WHAT THE TASK ASKS.
Your reply should hold only the lines from the records below where "preview" occurs.

Data entries.
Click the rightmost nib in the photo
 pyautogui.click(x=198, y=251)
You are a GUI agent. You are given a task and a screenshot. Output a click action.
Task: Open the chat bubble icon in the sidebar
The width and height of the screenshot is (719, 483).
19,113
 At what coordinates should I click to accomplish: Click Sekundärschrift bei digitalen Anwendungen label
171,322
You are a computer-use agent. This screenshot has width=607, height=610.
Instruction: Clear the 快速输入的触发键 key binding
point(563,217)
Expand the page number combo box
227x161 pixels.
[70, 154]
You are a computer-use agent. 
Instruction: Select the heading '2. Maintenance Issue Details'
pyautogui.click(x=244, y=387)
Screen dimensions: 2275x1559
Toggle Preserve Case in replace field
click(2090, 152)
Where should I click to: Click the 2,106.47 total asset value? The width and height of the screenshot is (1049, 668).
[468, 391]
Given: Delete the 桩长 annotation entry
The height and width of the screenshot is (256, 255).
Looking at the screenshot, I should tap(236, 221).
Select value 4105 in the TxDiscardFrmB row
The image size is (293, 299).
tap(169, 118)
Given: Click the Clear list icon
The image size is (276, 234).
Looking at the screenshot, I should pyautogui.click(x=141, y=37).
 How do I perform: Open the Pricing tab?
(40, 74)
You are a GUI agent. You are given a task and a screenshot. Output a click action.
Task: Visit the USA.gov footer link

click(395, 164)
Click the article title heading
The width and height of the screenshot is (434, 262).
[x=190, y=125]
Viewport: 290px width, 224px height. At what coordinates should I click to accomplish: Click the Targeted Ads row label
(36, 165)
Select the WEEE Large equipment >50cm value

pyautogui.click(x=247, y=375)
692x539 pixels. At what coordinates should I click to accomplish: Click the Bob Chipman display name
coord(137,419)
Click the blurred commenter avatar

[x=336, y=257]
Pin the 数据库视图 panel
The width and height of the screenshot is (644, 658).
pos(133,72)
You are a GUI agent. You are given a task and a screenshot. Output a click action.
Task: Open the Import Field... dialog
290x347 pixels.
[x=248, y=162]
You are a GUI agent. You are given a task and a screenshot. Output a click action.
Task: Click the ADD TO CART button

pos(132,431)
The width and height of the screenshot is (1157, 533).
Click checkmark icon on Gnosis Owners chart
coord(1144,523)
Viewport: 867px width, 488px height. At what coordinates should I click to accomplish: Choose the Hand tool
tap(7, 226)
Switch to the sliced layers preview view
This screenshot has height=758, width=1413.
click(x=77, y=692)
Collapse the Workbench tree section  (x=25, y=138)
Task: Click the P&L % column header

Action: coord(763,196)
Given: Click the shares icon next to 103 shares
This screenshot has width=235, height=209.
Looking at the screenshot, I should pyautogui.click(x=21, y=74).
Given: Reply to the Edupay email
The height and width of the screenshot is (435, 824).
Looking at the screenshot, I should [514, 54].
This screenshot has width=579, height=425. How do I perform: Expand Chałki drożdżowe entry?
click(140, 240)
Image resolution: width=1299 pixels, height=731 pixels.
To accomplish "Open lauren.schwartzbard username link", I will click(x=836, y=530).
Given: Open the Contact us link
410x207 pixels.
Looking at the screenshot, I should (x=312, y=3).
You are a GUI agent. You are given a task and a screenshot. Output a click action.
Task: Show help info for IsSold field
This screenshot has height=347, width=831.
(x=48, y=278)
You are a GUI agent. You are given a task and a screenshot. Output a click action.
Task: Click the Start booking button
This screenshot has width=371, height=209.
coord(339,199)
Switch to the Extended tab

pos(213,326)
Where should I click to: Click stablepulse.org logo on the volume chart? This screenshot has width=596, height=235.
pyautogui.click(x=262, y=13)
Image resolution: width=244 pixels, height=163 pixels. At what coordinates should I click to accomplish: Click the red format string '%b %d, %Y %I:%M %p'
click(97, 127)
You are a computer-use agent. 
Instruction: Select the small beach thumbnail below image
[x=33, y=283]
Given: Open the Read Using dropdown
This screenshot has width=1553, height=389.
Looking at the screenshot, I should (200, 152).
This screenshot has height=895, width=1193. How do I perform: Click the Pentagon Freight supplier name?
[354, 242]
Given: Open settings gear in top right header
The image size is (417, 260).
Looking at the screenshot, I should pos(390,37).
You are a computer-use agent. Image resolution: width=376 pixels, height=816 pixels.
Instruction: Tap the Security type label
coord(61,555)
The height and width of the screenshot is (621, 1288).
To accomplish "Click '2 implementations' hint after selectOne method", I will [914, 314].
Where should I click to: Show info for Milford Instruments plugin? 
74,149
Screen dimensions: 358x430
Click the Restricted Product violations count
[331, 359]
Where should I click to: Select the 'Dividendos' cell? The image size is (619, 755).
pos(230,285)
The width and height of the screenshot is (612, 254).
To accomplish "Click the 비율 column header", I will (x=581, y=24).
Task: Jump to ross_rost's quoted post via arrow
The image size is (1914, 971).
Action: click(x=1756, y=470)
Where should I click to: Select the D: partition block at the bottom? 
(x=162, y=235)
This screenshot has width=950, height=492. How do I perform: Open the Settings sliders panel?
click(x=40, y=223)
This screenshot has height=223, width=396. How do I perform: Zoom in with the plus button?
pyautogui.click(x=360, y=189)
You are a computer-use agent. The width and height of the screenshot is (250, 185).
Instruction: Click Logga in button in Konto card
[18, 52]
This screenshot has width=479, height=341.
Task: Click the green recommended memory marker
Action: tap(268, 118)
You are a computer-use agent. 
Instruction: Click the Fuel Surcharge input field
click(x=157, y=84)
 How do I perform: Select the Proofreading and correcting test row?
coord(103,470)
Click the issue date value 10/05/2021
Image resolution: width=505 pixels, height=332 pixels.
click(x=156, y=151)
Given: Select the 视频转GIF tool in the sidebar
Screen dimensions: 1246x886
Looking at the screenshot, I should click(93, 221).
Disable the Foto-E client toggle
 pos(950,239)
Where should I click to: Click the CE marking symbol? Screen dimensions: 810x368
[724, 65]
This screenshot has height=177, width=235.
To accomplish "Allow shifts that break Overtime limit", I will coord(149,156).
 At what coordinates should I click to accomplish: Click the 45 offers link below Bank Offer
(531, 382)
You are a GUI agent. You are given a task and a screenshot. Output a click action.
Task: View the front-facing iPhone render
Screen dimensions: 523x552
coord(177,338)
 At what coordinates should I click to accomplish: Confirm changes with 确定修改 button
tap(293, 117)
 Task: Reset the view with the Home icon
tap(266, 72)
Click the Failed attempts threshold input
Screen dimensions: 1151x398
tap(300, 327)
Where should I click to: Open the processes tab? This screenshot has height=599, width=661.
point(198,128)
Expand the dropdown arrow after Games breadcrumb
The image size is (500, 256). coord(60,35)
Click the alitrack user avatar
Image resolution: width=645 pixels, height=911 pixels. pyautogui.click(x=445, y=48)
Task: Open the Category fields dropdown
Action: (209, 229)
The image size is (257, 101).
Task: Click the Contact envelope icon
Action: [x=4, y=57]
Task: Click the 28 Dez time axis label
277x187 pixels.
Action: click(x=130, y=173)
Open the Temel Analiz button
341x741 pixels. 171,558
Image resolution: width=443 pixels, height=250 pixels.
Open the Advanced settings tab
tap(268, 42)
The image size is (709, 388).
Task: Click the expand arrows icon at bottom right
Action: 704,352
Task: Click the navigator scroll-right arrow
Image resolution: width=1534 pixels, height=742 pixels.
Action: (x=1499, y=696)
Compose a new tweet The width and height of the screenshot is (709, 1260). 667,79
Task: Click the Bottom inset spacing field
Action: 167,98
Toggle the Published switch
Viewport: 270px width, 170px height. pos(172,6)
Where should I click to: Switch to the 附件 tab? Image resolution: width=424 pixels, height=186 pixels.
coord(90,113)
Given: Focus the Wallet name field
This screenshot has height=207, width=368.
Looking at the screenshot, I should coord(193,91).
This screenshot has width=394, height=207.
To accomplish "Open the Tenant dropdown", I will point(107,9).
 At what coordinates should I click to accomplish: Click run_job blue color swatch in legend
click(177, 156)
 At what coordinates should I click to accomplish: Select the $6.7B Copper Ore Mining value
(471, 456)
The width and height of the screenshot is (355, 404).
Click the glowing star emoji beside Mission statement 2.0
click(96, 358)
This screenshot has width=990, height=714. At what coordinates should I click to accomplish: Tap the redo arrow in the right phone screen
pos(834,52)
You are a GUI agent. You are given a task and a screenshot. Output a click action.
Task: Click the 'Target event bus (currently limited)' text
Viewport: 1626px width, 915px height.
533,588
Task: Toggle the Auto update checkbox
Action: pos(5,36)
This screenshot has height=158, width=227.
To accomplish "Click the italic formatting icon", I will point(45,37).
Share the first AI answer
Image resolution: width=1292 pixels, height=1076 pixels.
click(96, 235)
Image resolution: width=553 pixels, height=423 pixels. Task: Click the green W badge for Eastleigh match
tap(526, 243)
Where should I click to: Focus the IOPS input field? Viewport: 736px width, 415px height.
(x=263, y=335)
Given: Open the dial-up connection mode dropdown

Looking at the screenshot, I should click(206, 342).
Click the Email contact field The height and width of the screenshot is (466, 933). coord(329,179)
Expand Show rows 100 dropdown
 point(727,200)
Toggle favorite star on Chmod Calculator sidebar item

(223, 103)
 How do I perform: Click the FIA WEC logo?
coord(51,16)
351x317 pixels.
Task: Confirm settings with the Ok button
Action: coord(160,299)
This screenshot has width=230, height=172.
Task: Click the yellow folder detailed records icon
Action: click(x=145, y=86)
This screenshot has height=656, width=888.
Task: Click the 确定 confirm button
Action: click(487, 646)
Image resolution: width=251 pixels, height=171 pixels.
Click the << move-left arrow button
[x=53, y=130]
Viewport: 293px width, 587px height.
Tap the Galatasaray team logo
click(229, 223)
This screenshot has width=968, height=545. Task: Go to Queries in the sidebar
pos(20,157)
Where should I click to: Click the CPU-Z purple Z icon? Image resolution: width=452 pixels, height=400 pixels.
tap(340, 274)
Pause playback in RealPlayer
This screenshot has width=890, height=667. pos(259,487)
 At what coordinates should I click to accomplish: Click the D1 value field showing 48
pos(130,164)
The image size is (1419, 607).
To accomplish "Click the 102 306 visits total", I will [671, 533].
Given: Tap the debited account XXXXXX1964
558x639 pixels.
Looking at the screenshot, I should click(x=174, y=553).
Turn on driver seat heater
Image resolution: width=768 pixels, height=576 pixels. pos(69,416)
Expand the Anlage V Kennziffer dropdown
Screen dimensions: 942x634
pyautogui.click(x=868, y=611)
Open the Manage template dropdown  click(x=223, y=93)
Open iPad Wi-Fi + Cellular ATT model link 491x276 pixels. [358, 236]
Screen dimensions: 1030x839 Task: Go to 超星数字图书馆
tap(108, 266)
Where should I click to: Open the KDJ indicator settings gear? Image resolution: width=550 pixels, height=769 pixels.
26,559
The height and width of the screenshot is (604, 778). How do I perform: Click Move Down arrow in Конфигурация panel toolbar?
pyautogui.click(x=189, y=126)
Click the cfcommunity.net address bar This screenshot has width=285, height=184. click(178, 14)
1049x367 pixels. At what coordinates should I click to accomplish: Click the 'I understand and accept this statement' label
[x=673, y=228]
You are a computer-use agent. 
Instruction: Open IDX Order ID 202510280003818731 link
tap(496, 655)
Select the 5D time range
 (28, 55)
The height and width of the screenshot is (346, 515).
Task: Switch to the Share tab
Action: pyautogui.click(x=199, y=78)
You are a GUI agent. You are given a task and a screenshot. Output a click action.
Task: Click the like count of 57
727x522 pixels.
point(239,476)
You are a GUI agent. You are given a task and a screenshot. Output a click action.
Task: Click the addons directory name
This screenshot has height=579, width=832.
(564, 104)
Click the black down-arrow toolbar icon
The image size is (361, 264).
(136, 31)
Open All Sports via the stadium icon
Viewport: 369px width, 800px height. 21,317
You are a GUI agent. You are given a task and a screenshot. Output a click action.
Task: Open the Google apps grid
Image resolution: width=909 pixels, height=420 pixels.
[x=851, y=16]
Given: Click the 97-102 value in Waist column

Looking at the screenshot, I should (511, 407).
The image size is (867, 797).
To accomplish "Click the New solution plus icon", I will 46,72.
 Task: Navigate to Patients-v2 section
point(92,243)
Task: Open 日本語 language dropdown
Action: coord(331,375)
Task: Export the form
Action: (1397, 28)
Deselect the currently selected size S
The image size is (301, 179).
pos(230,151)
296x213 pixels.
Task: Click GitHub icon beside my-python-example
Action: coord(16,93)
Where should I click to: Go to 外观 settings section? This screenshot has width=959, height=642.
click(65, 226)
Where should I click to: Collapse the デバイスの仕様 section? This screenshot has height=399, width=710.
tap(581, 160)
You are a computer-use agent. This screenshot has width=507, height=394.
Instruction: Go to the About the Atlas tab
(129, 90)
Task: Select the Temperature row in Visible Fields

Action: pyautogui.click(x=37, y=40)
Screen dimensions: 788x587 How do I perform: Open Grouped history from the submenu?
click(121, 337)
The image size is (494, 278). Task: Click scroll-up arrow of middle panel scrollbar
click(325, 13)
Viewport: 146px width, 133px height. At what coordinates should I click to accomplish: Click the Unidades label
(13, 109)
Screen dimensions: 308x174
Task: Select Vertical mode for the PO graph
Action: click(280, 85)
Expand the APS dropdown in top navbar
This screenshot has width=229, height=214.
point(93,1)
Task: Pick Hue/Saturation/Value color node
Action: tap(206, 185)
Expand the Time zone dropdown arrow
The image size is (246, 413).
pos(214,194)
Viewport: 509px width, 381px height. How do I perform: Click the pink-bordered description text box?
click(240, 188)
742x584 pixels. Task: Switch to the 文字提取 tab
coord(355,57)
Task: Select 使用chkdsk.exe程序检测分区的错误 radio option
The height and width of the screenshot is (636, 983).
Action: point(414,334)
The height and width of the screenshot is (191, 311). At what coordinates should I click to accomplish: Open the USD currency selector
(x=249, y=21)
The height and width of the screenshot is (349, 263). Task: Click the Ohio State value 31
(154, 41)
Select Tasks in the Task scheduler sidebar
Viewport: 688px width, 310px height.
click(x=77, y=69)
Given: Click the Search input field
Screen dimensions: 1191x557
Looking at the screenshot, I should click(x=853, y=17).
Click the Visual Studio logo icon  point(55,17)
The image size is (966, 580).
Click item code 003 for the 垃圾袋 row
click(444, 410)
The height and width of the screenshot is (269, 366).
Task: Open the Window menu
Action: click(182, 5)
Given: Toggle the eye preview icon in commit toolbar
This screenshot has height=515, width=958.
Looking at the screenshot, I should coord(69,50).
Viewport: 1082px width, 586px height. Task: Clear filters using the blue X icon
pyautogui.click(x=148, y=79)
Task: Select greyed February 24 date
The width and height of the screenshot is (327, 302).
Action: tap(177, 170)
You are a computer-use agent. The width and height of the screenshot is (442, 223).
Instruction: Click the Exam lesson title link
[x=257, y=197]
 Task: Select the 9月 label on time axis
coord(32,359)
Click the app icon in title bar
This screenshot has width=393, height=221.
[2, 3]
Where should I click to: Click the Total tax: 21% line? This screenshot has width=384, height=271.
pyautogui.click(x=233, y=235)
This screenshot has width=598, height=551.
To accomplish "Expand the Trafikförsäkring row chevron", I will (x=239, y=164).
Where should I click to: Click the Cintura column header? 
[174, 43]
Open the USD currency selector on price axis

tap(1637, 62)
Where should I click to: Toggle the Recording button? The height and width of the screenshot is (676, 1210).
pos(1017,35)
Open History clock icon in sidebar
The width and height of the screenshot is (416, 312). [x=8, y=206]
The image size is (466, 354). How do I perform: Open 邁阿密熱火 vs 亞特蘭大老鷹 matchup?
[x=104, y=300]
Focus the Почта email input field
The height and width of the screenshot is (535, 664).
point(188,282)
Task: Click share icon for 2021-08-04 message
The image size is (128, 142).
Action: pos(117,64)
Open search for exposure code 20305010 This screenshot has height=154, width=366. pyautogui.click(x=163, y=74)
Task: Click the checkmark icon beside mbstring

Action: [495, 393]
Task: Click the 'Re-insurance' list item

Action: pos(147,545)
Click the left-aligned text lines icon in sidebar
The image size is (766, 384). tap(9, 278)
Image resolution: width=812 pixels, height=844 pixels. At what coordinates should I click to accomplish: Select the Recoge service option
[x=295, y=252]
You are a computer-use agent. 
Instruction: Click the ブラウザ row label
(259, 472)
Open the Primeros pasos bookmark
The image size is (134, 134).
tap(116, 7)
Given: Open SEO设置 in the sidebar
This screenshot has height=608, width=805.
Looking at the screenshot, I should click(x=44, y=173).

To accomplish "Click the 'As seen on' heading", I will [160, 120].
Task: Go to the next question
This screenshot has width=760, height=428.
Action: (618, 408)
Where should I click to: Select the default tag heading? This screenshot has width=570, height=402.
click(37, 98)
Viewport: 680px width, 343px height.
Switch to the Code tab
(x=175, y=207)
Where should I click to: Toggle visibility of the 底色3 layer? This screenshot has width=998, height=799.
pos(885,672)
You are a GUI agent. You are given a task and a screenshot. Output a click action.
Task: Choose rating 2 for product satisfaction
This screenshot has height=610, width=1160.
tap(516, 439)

EXERCISE OUTPUT.
Switch to the sliced layers preview view
Given: Toggle the eye preview icon in commit toolbar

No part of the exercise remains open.